▶ Problem
Copy these rows word for word, but leave out the pictures.

──────── Task data

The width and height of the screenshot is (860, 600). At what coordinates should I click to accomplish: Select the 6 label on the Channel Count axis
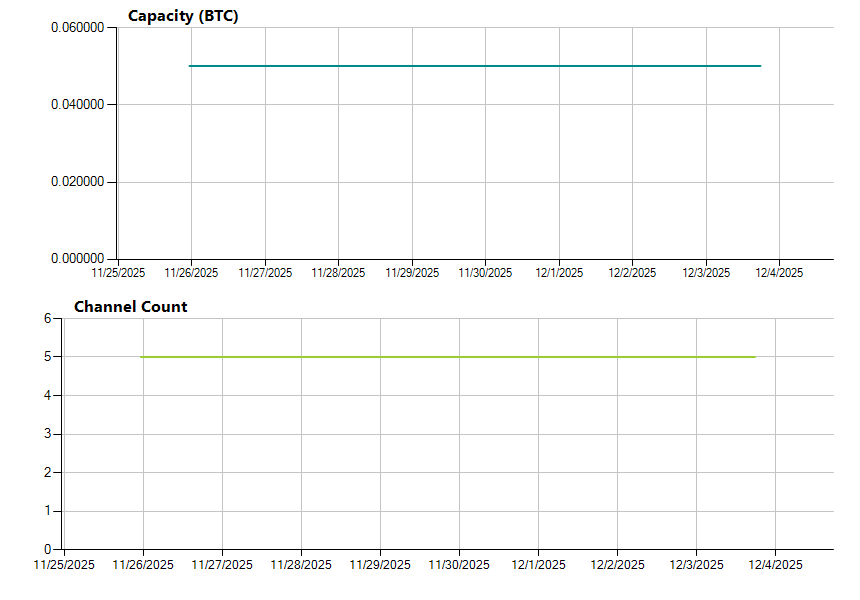tap(47, 318)
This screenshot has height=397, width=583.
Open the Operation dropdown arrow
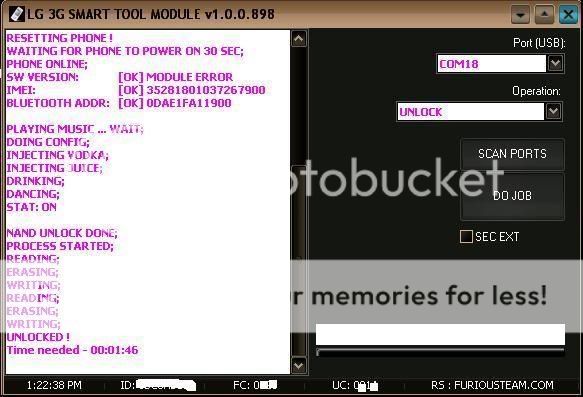554,111
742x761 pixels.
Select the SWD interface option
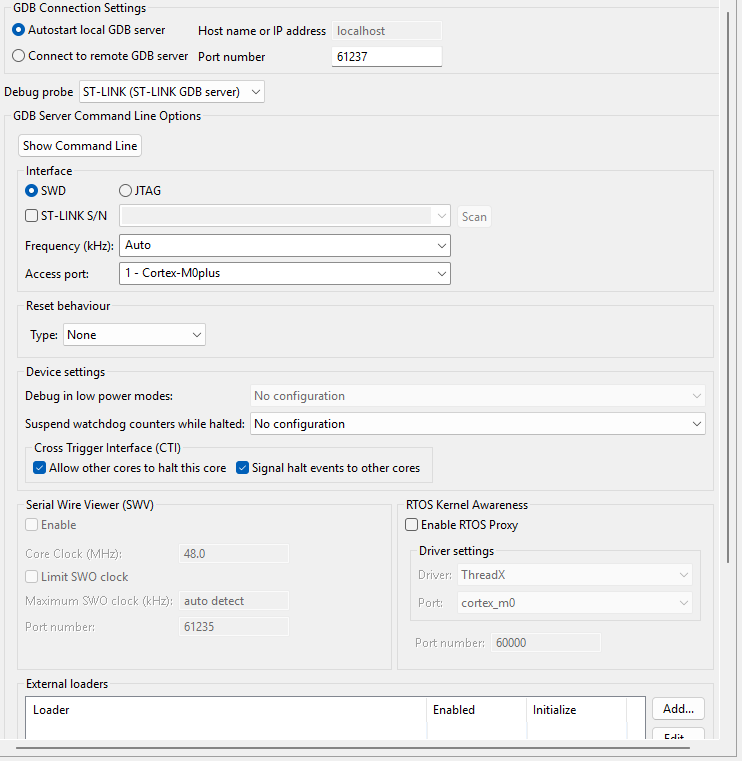coord(32,190)
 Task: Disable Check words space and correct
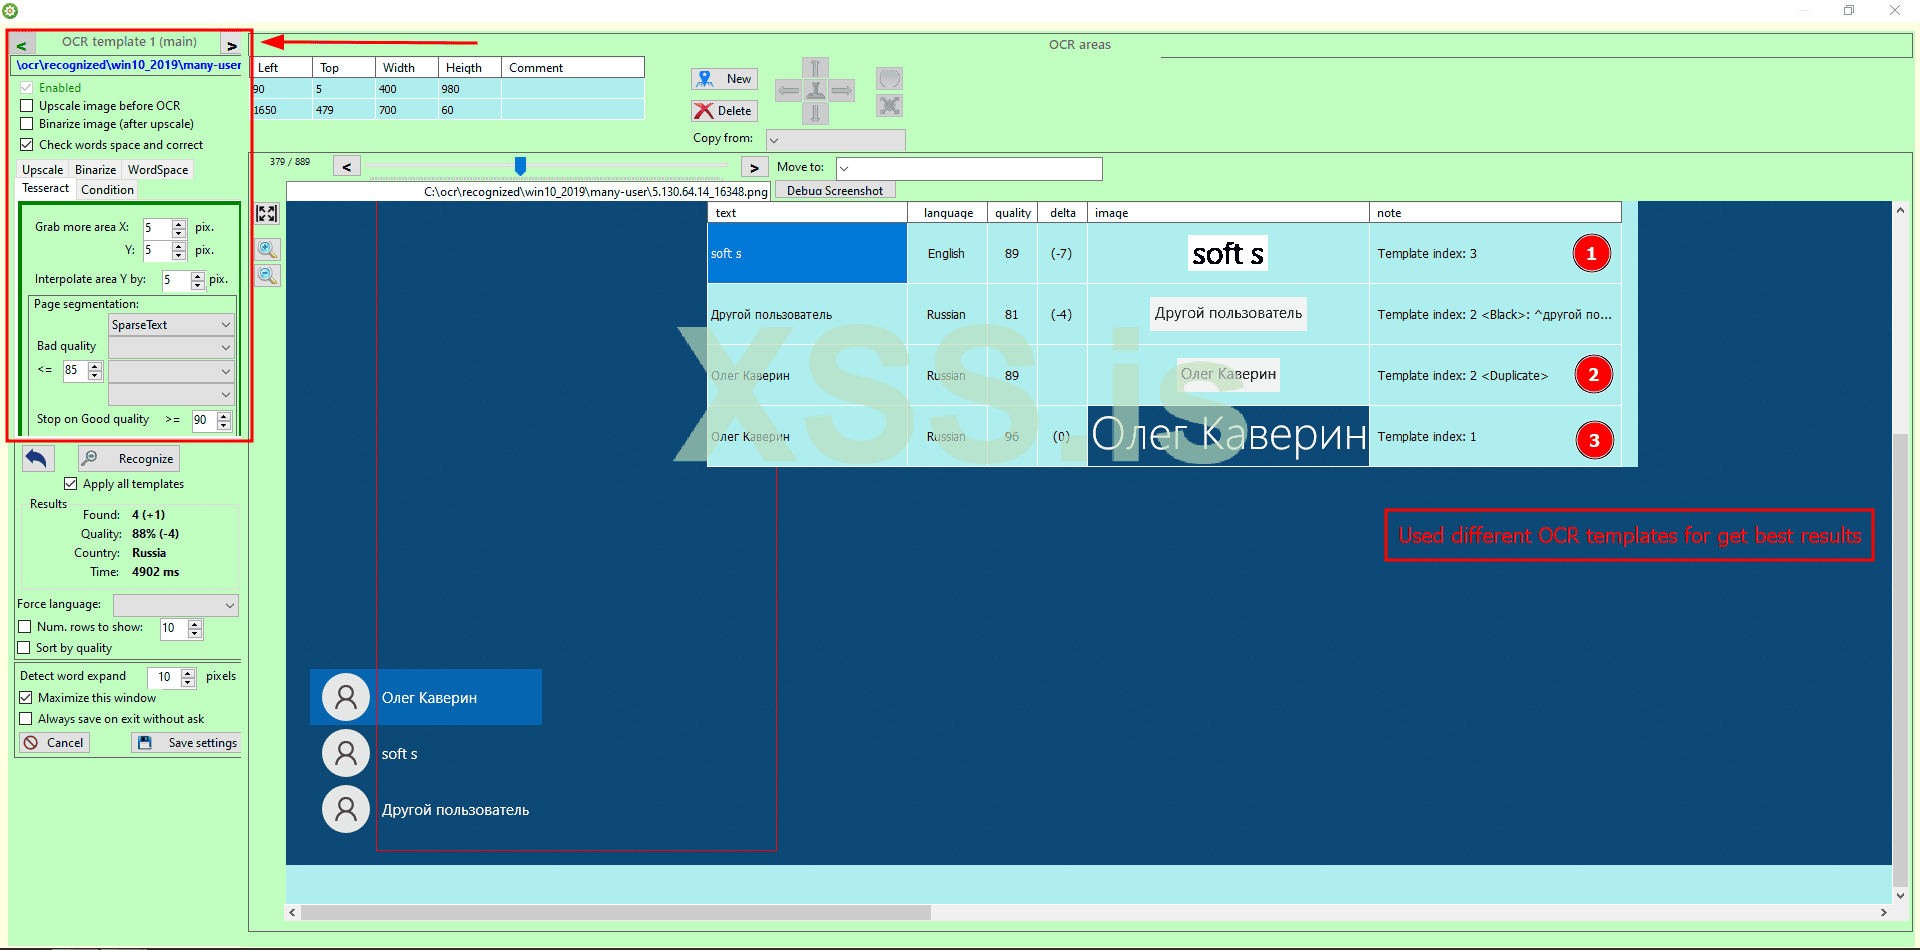point(26,144)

────────────────

▶ Problem solution
The width and height of the screenshot is (860, 600). At what coordinates should I click to accomplish: Select the 6 label on the Channel Count axis
tap(47, 318)
This screenshot has height=397, width=583.
Open the Operation dropdown arrow
554,111
742x761 pixels.
Select the SWD interface option
coord(32,190)
 Task: Disable Check words space and correct
point(26,144)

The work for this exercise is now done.